1. First, I looked at the problem: $\int \left( \sqrt{x^{2}+1} \cos x+\frac{x}{\sqrt{x^{2}+1}} \sin x\right) d x$. It has two parts added together.
2. I remember the product rule for derivatives: if you have two functions multiplied together, let's say $u$ and $v$, then the derivative of their product $(uv)$ is $u'v + uv'$. This means you take the derivative of the first part and multiply by the second, and then add that to the first part multiplied by the derivative of the second part.

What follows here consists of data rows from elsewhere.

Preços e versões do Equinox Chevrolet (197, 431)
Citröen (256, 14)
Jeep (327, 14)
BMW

3. The problem looks a lot like that! So, I thought, "What if $u = \sqrt{x^2+1}$ and $v = \sin x$?"
4. Let's check:
* If $u = \sqrt{x^2+1}$, then its derivative, $u'$, is $\frac{x}{\sqrt{x^2+1}}$. (This involves a bit of chain rule, but it's like unwrapping layers).
* If $v = \sin x$, then its derivative, $v'$, is $\cos x$.
5. Now, let's put them into the product rule formula: $u'v + uv'$.
* $u'v = \left(\frac{x}{\sqrt{x^2+1}}\right) (\sin x)$
* $uv' = (\sqrt{x^2+1}) (\cos x)$
6. Adding them together: $\frac{x}{\sqrt{x^2+1}} \sin x + \sqrt{x^2+1} \cos x$.
7. Hey, that's exactly what's inside the integral! So, the original function (before it was differentiated) must have been $uv$.
8. That means the answer is $\sqrt{x^2+1} \sin x$.